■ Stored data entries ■
>>>
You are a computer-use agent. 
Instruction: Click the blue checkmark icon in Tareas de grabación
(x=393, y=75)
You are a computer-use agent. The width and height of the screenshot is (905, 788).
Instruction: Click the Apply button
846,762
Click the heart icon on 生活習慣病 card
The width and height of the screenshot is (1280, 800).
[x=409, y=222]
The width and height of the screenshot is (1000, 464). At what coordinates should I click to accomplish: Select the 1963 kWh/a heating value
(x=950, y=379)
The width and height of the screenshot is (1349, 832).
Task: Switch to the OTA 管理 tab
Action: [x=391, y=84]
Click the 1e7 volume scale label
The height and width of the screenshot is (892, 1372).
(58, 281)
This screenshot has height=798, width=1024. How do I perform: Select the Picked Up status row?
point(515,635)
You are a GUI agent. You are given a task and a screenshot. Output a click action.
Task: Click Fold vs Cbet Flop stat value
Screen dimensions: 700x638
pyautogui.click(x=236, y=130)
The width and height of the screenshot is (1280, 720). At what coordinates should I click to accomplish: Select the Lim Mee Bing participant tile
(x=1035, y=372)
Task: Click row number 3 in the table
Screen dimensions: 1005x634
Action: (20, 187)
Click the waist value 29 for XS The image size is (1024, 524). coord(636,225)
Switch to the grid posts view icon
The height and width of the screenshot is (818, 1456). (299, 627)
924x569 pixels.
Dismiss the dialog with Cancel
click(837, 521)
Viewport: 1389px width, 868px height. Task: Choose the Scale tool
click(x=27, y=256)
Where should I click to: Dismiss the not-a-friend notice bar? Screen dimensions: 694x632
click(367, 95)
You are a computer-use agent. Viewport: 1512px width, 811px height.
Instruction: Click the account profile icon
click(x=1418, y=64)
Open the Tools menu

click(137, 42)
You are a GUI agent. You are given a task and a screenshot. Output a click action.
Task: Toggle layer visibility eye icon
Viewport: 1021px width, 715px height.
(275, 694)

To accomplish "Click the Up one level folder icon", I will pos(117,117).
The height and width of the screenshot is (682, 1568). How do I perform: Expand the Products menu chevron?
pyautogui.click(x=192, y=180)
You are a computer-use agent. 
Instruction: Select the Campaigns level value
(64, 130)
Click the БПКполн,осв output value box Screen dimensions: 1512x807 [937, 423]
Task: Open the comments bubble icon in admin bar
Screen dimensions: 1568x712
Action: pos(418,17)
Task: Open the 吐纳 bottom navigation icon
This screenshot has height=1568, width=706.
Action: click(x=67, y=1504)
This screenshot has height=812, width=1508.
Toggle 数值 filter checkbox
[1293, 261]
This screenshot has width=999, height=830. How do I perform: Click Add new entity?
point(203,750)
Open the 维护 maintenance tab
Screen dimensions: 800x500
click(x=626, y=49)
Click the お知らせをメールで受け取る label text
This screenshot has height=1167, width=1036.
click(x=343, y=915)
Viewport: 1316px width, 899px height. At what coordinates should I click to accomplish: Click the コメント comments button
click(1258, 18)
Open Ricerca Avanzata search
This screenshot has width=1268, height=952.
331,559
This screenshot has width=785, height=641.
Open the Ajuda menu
<<<
■ Prompt ■
Arrange the items as a Markdown table, starting at the line that contains "Where should I" and ending at the line that contains "[1293, 261]". Use the columns No. and Text, put one line in each row with its number, and leave out blank lines.

■ Solution to this exercise ■
| No. | Text |
|---|---|
| 1 | Where should I click to: Dismiss the not-a-friend notice bar? Screen dimensions: 694x632 |
| 2 | click(367, 95) |
| 3 | You are a computer-use agent. Viewport: 1512px width, 811px height. |
| 4 | Instruction: Click the account profile icon |
| 5 | click(x=1418, y=64) |
| 6 | Open the Tools menu |
| 7 | click(137, 42) |
| 8 | You are a GUI agent. You are given a task and a screenshot. Output a click action. |
| 9 | Task: Toggle layer visibility eye icon |
| 10 | Viewport: 1021px width, 715px height. |
| 11 | (275, 694) |
| 12 | To accomplish "Click the Up one level folder icon", I will pos(117,117). |
| 13 | The height and width of the screenshot is (682, 1568). How do I perform: Expand the Products menu chevron? |
| 14 | pyautogui.click(x=192, y=180) |
| 15 | You are a computer-use agent.  |
| 16 | Instruction: Select the Campaigns level value |
| 17 | (64, 130) |
| 18 | Click the БПКполн,осв output value box Screen dimensions: 1512x807 [937, 423] |
| 19 | Task: Open the comments bubble icon in admin bar |
| 20 | Screen dimensions: 1568x712 |
| 21 | Action: pos(418,17) |
| 22 | Task: Open the 吐纳 bottom navigation icon |
| 23 | This screenshot has height=1568, width=706. |
| 24 | Action: click(x=67, y=1504) |
| 25 | This screenshot has height=812, width=1508. |
| 26 | Toggle 数值 filter checkbox |
| 27 | [1293, 261] |